I want to scream or kick something, but instead I only grit my teeth. “Maybe.”
“Don’t be mad. I’m just confused, that’s all.” Landon’s voice is so calm it makes me feel completely out of control. “I mean, I know you. You’re way too smart to have to be told all the stuff Meg just said. So I guess I just don’t know what you’re doing here.”
“I don’t know how to explain.”
“Try.”
Because he’s Landon, and I can always be honest with Landon, I finally look at him and say, “I got a little freaked out. With Gus.”
Landon says nothing, but makes a circular motion with his hand, signaling for me to go on.
“I stopped him. When we were kissing and it was clear he wanted to keep going, I stopped him. And he called me out about it.”
Landon waves my words away. “Then it was instinct. You knew he wasn’t as into you as you wanted him to be. Which is why I’m so confused that you’re going home with Travis tonight. I mean, you said you didn’t want a hookup.”

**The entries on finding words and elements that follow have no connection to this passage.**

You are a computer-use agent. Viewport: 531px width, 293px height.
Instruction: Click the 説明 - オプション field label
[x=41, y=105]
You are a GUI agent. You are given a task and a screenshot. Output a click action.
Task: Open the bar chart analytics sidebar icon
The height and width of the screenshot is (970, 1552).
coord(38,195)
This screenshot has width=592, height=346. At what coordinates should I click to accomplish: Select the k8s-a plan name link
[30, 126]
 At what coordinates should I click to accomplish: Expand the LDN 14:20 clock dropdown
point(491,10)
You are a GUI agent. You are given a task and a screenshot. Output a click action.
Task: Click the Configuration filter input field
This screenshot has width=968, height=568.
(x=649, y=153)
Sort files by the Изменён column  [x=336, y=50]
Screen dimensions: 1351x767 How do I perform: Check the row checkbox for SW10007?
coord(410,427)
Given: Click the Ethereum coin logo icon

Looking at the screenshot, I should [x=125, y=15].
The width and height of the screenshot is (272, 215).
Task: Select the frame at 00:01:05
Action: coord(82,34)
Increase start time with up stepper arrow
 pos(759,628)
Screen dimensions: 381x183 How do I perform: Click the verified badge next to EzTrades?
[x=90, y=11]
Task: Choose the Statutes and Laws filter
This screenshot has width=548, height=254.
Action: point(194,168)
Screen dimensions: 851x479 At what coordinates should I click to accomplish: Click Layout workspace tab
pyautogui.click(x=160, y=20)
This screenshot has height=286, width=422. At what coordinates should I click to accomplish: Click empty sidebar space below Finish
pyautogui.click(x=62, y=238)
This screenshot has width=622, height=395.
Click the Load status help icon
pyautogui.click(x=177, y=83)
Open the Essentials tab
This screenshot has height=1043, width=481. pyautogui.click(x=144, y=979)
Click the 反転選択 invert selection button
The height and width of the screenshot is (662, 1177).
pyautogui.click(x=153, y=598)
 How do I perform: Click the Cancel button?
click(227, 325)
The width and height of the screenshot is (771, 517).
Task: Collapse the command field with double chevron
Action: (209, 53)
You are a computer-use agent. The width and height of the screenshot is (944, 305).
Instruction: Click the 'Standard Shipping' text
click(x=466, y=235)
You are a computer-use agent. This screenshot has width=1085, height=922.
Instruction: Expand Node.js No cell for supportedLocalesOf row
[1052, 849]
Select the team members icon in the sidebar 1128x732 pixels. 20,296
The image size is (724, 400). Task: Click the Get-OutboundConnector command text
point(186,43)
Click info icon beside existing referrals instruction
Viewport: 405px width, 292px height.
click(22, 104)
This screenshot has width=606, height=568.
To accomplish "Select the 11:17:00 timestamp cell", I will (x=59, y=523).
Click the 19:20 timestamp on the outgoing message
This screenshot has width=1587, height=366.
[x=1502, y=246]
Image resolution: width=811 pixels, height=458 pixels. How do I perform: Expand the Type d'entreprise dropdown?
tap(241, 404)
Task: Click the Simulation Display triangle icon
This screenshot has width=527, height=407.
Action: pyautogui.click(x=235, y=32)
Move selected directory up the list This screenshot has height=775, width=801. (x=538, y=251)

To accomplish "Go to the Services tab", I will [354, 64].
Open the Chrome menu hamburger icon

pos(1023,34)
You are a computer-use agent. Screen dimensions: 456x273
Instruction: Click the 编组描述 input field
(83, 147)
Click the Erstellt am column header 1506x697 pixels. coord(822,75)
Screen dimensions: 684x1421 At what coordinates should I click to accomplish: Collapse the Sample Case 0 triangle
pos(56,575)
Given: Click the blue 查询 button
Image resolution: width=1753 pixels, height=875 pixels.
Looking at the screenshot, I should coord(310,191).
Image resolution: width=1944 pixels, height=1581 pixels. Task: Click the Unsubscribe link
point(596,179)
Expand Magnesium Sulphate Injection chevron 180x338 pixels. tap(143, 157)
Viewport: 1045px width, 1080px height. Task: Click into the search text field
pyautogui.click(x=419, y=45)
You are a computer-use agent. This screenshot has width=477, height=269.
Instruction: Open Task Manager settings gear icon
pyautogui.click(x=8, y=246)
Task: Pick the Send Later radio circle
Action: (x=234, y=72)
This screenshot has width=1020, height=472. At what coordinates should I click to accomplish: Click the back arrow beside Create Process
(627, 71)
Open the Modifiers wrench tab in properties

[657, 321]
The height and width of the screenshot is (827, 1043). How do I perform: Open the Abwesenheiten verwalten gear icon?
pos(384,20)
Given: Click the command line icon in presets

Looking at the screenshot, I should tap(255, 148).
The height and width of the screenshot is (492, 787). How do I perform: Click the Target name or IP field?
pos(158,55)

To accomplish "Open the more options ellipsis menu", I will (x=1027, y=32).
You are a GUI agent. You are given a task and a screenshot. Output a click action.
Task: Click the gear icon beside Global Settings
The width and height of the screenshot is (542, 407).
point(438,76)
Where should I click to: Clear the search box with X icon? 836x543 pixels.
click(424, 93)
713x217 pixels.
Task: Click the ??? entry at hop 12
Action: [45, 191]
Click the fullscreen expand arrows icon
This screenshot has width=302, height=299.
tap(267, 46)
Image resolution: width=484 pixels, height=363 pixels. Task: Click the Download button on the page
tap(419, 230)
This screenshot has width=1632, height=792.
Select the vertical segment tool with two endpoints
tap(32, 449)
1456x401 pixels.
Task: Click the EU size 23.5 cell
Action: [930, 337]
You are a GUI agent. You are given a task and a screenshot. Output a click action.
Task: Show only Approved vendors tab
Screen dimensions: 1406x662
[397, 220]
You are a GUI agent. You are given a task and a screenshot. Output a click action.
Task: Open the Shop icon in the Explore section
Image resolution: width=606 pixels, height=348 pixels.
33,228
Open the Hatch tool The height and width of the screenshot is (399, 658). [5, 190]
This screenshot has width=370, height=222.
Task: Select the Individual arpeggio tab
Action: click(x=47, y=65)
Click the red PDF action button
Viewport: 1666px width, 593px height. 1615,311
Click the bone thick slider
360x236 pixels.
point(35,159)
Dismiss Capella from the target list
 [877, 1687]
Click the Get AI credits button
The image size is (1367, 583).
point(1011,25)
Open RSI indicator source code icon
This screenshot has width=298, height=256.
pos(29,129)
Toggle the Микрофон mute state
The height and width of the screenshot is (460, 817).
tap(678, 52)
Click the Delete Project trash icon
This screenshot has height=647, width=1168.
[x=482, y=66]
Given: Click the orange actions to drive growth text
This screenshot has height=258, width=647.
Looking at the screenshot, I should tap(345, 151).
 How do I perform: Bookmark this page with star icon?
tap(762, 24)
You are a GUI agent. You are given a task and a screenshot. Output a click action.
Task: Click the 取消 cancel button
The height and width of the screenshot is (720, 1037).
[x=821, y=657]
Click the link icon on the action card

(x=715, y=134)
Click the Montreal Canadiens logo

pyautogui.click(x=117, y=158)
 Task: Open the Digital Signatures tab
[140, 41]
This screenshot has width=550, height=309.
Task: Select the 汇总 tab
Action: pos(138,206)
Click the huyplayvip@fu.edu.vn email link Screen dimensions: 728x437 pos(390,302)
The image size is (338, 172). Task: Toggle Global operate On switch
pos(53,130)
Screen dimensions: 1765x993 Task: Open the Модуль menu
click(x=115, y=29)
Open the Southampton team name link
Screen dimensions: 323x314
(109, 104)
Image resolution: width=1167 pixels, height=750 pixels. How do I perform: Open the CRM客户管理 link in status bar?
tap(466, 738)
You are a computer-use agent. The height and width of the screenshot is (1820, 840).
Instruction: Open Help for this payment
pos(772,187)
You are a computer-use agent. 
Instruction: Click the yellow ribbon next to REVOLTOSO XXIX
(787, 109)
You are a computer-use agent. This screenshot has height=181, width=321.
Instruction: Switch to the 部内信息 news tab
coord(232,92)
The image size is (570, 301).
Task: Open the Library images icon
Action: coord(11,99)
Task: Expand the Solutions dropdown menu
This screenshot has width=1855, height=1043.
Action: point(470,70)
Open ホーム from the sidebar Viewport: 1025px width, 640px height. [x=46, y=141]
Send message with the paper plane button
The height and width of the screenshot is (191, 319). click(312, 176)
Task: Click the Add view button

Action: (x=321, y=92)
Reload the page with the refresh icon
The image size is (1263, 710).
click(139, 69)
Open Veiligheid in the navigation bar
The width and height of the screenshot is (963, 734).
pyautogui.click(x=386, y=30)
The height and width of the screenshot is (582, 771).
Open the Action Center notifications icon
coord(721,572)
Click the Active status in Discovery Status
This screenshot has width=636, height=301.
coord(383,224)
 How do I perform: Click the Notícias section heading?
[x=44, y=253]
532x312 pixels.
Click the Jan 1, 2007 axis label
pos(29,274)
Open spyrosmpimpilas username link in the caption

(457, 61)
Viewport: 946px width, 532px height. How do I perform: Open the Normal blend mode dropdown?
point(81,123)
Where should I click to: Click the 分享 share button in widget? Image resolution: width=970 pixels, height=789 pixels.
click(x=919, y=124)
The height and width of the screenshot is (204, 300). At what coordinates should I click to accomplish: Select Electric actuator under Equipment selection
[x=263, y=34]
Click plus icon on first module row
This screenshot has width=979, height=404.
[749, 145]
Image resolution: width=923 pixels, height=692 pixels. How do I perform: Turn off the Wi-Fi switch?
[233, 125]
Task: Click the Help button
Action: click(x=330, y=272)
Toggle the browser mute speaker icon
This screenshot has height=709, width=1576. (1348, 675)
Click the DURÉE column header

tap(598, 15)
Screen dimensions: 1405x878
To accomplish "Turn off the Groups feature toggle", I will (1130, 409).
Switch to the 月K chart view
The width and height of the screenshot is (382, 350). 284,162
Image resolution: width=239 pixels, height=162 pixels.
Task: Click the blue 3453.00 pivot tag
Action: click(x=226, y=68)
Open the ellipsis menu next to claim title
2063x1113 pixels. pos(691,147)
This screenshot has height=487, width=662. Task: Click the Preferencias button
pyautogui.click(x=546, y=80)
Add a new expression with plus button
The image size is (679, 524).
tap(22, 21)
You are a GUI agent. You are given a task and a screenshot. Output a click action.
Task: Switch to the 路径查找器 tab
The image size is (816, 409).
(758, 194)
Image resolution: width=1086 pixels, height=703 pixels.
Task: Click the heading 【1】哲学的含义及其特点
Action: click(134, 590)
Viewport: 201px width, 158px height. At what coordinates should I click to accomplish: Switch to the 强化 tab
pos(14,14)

“I know,” I admit, somewhat ungraciously. I glance over at the stage. No sign yet that the band is ready, and Travis has disappeared. “But . . . about Gus . . . I don’t know that it was instinct, Landon. I think I was just scared. It was a little overwhelming with you and me.”
I pause while Landon chuckles. “Everything about us was overwhelming, Sam.”
“I know. But . . .” I shrug and Landon nods, and I know he’s picking up what I’m laying down. “I don’t have that kind of fear with Travis, like I did with Gus.”
“Fear that you might get hurt. Fear that it’s all going to get screwed up.”
“Yes.”
“Because you’re not invested with Travis. So it’s easy.”
“Yes, exactly!” I proclaim, relieved. “It’s easy. There’s nothing riding on it. Nothing holding me back. In a way, he feels . . .”
“Safer?” Landon ventures.
I look at him. Over the last few years his face has lost some of the boyishness I liked so much about him when we first met. His round features have sharpened a little, and maybe it’s not that his face has hardened, but it’s not as soft either. He’s more handsome than cute. It fits, because at this moment, he seems light-years more mature than me.
“Safer,” I agree.
Landon crosses his arms over his chest, thinking hard. I can practically see the gears up there turning. “I can see that. By your logic, it would be a lot easier to go home with Travis, as opposed to Gus or even Jamie, have some fun, not worry about what it means in the morning because you already know. But . . .”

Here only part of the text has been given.